DIRECTION:
Reproduce the lines of the records word for word, beginning with the first line and ending after the line that contains "Action: pos(641,140)". Include both of those lines.

A run of records:
※ ※ ※

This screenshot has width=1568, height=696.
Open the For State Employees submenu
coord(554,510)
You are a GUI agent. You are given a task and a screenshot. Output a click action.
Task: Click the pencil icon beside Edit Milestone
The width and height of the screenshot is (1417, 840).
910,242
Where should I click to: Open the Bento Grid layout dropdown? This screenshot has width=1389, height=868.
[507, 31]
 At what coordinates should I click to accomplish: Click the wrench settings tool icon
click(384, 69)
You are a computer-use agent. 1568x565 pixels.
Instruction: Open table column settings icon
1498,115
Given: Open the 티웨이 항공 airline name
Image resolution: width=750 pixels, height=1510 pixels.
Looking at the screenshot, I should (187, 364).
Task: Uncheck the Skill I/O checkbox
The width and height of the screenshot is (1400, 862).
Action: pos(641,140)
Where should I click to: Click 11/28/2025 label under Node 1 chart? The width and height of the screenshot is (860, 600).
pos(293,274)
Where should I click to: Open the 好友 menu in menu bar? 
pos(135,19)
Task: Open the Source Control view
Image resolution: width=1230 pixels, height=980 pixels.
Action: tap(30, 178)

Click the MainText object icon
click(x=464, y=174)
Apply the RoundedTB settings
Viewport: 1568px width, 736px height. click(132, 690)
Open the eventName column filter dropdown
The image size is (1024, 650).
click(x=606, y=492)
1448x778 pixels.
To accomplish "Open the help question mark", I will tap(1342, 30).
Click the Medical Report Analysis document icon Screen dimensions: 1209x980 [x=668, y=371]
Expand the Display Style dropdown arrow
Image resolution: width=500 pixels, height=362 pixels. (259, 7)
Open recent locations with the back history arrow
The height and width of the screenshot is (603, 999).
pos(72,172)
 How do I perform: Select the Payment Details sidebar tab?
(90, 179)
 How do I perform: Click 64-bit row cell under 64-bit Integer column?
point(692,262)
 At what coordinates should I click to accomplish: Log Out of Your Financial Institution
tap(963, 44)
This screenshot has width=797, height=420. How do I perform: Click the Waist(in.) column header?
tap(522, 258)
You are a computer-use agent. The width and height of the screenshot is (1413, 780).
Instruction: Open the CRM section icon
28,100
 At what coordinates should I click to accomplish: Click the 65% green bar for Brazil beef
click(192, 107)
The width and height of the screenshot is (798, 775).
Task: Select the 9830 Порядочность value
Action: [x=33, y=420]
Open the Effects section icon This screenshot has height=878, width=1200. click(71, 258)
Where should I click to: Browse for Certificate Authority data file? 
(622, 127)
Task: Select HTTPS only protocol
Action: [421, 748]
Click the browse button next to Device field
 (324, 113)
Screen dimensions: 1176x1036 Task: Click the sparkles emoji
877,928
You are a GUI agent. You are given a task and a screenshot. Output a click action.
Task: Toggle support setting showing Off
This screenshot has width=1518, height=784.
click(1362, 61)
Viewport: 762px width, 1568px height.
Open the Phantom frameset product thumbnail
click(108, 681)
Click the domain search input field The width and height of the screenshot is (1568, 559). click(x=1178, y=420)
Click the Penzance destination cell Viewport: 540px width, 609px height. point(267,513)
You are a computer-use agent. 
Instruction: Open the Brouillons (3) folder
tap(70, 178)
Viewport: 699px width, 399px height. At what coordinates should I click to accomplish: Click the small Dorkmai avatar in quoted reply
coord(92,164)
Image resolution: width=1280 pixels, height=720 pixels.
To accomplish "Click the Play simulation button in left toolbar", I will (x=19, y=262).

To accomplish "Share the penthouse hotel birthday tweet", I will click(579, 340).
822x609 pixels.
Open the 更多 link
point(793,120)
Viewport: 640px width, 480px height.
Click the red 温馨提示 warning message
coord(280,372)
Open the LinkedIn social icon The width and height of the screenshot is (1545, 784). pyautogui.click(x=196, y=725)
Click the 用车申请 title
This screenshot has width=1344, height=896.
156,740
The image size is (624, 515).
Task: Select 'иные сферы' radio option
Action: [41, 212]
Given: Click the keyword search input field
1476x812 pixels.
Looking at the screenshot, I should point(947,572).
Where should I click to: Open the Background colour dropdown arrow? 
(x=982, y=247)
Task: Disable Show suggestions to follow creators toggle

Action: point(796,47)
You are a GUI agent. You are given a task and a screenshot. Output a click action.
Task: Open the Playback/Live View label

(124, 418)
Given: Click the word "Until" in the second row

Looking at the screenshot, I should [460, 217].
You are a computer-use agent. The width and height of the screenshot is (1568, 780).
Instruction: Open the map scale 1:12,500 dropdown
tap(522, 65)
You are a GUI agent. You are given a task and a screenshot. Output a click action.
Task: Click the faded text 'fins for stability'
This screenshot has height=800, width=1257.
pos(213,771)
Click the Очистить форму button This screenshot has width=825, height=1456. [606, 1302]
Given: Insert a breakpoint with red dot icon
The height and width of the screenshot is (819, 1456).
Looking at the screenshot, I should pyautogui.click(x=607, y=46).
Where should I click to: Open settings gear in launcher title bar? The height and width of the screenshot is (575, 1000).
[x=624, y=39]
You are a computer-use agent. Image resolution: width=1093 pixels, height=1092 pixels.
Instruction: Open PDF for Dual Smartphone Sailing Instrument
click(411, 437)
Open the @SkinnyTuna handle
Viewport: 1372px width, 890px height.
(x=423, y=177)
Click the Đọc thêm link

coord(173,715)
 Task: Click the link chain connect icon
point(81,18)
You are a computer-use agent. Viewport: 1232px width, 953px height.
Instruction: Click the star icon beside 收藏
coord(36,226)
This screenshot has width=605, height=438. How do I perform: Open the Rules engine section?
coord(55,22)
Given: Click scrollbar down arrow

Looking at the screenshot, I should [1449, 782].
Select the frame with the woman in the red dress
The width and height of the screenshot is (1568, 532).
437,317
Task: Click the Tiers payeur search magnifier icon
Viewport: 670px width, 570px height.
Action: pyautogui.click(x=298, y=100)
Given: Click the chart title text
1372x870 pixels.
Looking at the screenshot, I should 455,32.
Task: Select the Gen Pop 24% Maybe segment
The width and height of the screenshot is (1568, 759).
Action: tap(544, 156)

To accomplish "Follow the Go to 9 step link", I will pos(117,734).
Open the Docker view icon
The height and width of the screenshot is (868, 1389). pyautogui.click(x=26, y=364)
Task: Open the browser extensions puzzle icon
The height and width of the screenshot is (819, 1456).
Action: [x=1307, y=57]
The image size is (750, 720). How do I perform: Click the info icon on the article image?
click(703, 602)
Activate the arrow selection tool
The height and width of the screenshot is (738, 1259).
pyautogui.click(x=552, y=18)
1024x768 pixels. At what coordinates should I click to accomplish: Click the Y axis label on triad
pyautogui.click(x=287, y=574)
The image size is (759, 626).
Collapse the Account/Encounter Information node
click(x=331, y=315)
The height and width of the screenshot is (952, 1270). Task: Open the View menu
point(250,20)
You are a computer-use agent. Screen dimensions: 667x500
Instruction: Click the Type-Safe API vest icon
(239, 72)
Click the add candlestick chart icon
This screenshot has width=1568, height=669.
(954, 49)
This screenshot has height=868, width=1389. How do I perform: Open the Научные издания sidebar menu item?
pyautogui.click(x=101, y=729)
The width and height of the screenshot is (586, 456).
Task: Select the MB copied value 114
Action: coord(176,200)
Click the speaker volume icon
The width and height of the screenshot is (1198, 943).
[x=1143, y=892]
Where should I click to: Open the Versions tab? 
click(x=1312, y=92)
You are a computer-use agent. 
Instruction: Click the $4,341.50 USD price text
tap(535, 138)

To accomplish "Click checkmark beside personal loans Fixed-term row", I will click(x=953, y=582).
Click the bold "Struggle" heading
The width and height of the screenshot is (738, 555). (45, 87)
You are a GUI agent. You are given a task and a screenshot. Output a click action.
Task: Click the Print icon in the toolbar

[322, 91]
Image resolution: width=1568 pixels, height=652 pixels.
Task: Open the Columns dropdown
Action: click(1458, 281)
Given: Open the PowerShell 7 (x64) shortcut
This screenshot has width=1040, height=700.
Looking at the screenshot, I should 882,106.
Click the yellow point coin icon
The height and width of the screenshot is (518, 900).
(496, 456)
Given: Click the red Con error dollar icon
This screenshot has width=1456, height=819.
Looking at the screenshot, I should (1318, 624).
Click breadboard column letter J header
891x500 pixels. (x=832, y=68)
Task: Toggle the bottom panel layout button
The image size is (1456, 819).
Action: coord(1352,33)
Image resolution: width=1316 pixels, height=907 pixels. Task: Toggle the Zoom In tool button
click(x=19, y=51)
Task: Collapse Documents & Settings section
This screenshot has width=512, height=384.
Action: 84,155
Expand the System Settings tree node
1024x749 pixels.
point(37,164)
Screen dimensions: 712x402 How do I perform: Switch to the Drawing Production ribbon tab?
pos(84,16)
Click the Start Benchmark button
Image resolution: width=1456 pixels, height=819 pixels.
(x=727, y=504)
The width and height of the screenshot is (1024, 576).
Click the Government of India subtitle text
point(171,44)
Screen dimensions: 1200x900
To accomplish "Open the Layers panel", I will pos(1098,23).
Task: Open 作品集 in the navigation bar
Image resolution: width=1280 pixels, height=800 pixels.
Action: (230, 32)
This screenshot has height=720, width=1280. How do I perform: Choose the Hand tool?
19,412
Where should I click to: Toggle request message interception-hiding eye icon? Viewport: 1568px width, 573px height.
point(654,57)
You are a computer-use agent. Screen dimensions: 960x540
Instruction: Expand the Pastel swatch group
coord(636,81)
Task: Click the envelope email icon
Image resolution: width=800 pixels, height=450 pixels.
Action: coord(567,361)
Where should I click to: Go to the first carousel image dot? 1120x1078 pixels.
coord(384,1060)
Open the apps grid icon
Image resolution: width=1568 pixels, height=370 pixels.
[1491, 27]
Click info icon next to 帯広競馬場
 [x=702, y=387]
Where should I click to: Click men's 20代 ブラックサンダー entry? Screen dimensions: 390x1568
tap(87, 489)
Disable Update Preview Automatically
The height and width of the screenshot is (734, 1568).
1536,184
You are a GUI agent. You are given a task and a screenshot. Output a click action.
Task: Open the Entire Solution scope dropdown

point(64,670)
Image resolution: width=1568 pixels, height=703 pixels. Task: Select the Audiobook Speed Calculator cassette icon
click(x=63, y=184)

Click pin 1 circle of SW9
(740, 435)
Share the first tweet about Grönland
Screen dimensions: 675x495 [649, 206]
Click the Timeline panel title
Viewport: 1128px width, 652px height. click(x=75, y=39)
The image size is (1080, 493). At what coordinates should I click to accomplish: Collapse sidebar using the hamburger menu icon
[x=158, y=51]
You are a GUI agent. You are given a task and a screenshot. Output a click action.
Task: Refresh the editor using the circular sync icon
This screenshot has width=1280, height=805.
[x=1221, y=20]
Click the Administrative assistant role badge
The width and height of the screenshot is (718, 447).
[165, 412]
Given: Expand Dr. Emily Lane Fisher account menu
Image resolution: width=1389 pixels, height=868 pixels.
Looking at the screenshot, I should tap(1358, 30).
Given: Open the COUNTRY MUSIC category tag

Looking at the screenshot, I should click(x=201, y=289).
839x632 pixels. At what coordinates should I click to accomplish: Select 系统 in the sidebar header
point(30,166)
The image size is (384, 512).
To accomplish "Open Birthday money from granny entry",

※ ※ ※

ANSWER IN FULL:
This screenshot has width=1568, height=696.
Open the For State Employees submenu
coord(554,510)
You are a GUI agent. You are given a task and a screenshot. Output a click action.
Task: Click the pencil icon beside Edit Milestone
The width and height of the screenshot is (1417, 840).
910,242
Where should I click to: Open the Bento Grid layout dropdown? This screenshot has width=1389, height=868.
[507, 31]
 At what coordinates should I click to accomplish: Click the wrench settings tool icon
click(384, 69)
You are a computer-use agent. 1568x565 pixels.
Instruction: Open table column settings icon
1498,115
Given: Open the 티웨이 항공 airline name
Image resolution: width=750 pixels, height=1510 pixels.
Looking at the screenshot, I should (187, 364).
Task: Uncheck the Skill I/O checkbox
The width and height of the screenshot is (1400, 862).
Action: pos(641,140)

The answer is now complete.